Marianne Schrammel und Martin Kätelhön vor dem Bild „Der Lampenjunge“ © Foto: Rainer Sander
Maler Hermann Kätelhön wird in Borken geehrt
BORKEN (HESSEN). Seit einer Woche können im Bergbaumuseum in Borken Kunstwerke des Malers Hermann Kätelhön bewundert werden. Er hat wohl die bedeutendsten Kunstwerke mit Bergbaumotiven geschaffen. Ermöglicht hat dies Marianne Schrammel, ohne die, so Ehrenbürgermeister Bernd Heßler bei der Ausstellungseröffnung, es das Bergbaumuseum nicht in dieser Form gäbe.

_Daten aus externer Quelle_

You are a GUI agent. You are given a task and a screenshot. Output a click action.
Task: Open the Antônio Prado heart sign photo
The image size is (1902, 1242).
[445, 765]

Frau Schrammel ist mit 88 Jahren immer noch leidenschaftliche Sammlerin. Mineralien, alte Gegenstände und seit einiger Zeit auch Kunst. Aber nicht zwanghaft verbissen, eher entspannt und wählerisch: „Was zu mir will, kommt von allein“, sagt sie. Ins Leben zurückholen möchte sie, was früher bedeutungsvoll war. Wer die Vergangenheit kennt, versteht die Gegenwart besser.

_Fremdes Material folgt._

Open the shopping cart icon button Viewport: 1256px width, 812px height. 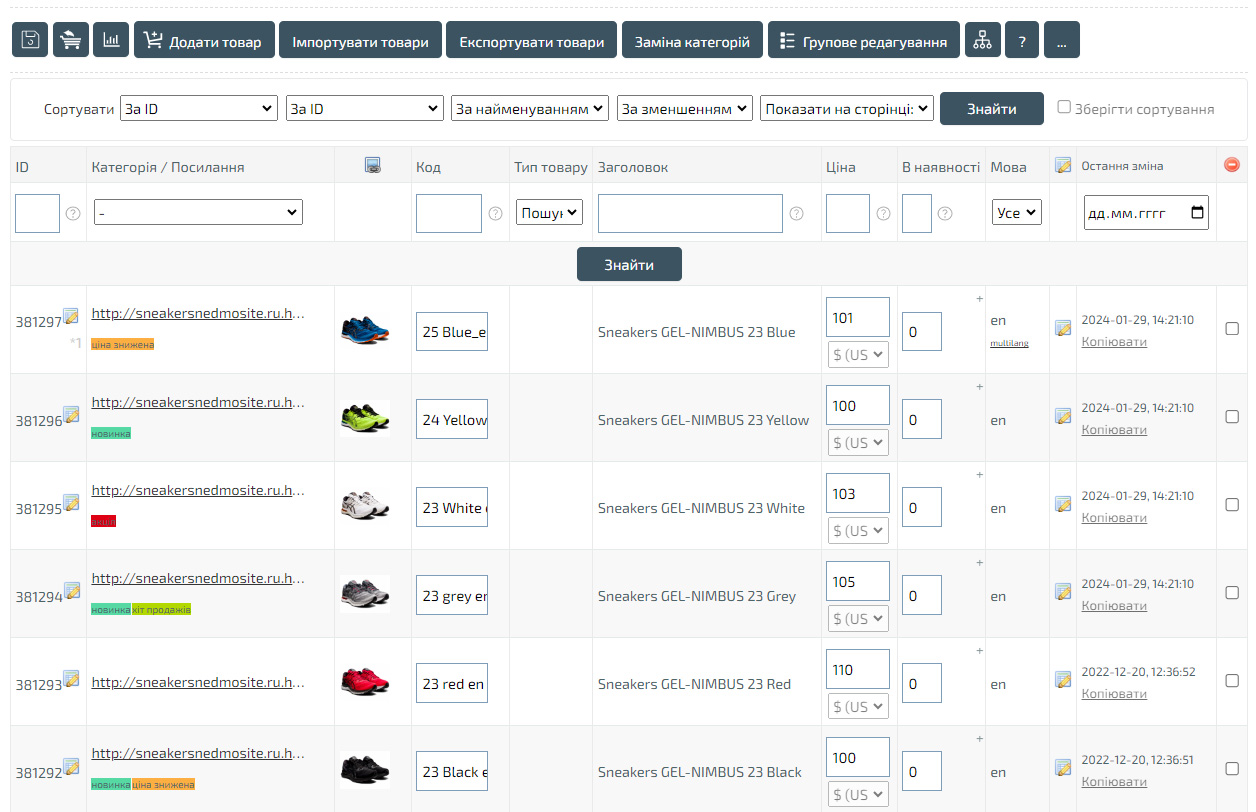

Der Lampenjunge hat Neugierde geweckt
Früher einmal hat sie das Museum in Fritzlar geleitet und über ihren Ehemann Kontakt zur PREAG in Borken gehabt. Eigentlich hat nach Grubenlampen, ihrer Funktion und Beschaffenheit recherchiert. Dabei ist sie auf eine Lithografie mit dem Titel „Der Lampenjunge“ gestoßen und damit auch auf den Künstler Hermann Kätelhön. Sie kam in Kontakt mit dem Sohn des Malers, Henner Kätelhön. Ein Jahr nach dem Borkener Grubenunglück organisierte sie die erste Kätelhön-Ausstellung, 50 Jahre nach dessen Tod.
Die Kontakte zu Enkel Martin, der in Köln eine Kunstdruckerei betreibt und eine Brücke zwischen Kunst und Darstellung der Kunst im Druck schlägt, haben sich vertieft. Dort sind zum Teil die Originaldruckplatten des Großvaters aufbewahrt. Brücken hat auch dieser geschlagen, sagt Martin Kätelhön, nämlich in eine andere soziale, physische Welt, die es sonst nicht zu sehen gab.
Vielfältige Würdigung
Der Künstler hat es ermöglicht, überhaupt eine Vorstellung davon zu bekommen, unter welchen Bedingungen in der damaligen Dunkelheit unter Tage gearbeitet wurde. Dabei, so der Enkel, ist es ihm gelungen, das dreidimensionale zweidimensional darzustellen und ins Licht zu rücken. Licht und Tiefe zu schaffen, sei immer das Bestreben der Kunst.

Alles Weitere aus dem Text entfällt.